▸ **Exercise material**:
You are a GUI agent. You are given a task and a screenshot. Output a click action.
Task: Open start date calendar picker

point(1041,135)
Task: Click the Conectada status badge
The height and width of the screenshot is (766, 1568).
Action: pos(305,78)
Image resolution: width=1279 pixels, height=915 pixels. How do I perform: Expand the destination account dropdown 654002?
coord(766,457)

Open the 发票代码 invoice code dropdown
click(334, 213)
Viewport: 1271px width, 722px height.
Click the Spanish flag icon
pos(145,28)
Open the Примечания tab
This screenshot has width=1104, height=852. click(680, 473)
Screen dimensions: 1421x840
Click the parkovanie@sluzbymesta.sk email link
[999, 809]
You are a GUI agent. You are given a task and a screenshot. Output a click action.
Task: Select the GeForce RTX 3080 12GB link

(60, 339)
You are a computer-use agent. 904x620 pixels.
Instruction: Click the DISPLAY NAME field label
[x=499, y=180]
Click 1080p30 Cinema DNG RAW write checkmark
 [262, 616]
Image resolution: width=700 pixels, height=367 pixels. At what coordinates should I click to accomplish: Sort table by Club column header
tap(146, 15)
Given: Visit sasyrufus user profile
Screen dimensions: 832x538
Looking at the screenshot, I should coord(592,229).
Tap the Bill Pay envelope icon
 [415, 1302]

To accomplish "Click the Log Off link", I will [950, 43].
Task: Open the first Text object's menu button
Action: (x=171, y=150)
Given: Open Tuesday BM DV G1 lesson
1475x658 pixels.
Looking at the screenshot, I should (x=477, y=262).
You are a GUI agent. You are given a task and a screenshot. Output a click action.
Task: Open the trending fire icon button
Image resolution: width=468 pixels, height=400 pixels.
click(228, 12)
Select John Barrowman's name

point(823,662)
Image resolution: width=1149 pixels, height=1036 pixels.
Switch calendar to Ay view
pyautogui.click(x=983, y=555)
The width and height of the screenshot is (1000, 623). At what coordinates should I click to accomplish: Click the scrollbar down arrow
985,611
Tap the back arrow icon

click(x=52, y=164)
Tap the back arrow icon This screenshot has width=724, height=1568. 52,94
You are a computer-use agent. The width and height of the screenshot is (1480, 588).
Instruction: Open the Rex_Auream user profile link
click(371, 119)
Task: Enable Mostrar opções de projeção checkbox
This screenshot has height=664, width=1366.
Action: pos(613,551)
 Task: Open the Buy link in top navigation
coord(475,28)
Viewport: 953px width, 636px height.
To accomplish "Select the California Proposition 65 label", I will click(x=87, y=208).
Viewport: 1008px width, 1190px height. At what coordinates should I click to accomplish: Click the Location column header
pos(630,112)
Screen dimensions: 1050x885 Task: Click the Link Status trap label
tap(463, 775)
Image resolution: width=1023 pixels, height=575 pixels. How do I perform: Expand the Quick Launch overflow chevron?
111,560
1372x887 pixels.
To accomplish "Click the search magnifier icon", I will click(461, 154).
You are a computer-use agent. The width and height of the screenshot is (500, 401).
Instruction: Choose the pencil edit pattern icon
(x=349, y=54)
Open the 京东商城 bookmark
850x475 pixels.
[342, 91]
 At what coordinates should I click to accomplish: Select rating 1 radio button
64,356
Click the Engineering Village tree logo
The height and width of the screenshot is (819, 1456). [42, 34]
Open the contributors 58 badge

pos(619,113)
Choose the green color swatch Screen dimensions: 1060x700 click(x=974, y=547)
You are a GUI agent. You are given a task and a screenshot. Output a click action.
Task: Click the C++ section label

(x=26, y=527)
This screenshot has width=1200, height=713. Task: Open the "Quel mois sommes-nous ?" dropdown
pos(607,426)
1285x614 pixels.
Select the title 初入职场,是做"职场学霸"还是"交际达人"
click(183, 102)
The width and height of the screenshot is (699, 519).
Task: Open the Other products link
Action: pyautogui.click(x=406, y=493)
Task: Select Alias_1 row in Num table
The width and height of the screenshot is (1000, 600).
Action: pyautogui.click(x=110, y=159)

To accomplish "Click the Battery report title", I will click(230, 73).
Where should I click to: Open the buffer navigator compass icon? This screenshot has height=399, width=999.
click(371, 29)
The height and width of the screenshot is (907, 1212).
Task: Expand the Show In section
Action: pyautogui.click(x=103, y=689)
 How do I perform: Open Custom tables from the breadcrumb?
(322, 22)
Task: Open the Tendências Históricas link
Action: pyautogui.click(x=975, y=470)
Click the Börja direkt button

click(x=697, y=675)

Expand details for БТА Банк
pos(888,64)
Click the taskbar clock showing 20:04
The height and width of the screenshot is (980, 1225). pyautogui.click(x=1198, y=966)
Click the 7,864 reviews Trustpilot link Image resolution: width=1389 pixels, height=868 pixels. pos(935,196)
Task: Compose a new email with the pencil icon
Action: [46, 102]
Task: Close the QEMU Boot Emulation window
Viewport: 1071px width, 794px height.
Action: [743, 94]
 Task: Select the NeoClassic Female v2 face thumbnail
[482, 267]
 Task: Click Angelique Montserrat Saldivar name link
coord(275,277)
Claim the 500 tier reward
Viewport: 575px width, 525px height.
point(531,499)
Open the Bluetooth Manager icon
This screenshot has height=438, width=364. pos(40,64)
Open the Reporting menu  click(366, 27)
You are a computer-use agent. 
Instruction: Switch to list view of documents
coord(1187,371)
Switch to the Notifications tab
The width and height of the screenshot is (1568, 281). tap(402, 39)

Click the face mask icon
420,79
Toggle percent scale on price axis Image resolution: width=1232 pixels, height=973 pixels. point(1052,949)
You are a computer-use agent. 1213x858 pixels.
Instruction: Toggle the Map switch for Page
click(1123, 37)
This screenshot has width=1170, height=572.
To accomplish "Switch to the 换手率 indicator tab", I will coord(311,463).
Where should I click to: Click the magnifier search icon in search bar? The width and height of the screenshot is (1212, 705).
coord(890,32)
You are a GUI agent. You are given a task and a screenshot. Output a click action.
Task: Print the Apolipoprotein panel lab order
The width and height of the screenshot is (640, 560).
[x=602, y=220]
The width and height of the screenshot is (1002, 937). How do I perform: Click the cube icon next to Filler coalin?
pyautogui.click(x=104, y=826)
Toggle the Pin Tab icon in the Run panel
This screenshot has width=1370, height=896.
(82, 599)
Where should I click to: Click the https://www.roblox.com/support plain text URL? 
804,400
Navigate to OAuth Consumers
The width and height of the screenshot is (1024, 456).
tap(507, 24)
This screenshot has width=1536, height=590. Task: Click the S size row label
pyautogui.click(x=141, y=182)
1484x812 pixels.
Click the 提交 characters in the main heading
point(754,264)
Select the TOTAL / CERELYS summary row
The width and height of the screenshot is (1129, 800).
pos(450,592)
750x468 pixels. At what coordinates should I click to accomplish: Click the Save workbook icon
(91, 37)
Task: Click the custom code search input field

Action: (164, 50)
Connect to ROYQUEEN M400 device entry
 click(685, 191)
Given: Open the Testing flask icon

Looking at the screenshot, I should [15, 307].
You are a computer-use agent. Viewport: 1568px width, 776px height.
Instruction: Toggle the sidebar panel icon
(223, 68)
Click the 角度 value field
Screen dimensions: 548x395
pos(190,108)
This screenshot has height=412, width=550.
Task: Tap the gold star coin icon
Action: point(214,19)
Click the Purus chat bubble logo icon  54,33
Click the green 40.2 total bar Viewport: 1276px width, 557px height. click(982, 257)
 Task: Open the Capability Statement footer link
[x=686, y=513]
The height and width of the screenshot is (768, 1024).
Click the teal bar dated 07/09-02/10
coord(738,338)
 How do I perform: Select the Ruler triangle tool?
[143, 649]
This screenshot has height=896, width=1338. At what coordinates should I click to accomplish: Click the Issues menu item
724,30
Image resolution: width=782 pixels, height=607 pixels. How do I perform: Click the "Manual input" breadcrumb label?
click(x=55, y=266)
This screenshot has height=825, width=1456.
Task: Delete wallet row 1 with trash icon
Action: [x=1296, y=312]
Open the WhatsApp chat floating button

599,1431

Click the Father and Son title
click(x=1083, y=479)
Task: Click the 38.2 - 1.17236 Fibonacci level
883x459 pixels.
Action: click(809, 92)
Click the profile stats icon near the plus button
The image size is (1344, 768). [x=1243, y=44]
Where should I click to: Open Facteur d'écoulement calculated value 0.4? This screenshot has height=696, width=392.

▸ **What needs to be done**: Reproduce, character for character, only the lines of the preceding data that start at the line with "Expand details for БТА Банк" and end at the line with "You are a computer-use agent. 1213x858", both included.

▸ **Solved problem**:
Expand details for БТА Банк
pos(888,64)
Click the taskbar clock showing 20:04
The height and width of the screenshot is (980, 1225). pyautogui.click(x=1198, y=966)
Click the 7,864 reviews Trustpilot link Image resolution: width=1389 pixels, height=868 pixels. pos(935,196)
Task: Compose a new email with the pencil icon
Action: [46, 102]
Task: Close the QEMU Boot Emulation window
Viewport: 1071px width, 794px height.
Action: [743, 94]
 Task: Select the NeoClassic Female v2 face thumbnail
[482, 267]
 Task: Click Angelique Montserrat Saldivar name link
coord(275,277)
Claim the 500 tier reward
Viewport: 575px width, 525px height.
point(531,499)
Open the Bluetooth Manager icon
This screenshot has height=438, width=364. pos(40,64)
Open the Reporting menu  click(366, 27)
You are a computer-use agent. 
Instruction: Switch to list view of documents
coord(1187,371)
Switch to the Notifications tab
The width and height of the screenshot is (1568, 281). tap(402, 39)

Click the face mask icon
420,79
Toggle percent scale on price axis Image resolution: width=1232 pixels, height=973 pixels. point(1052,949)
You are a computer-use agent. 1213x858 pixels.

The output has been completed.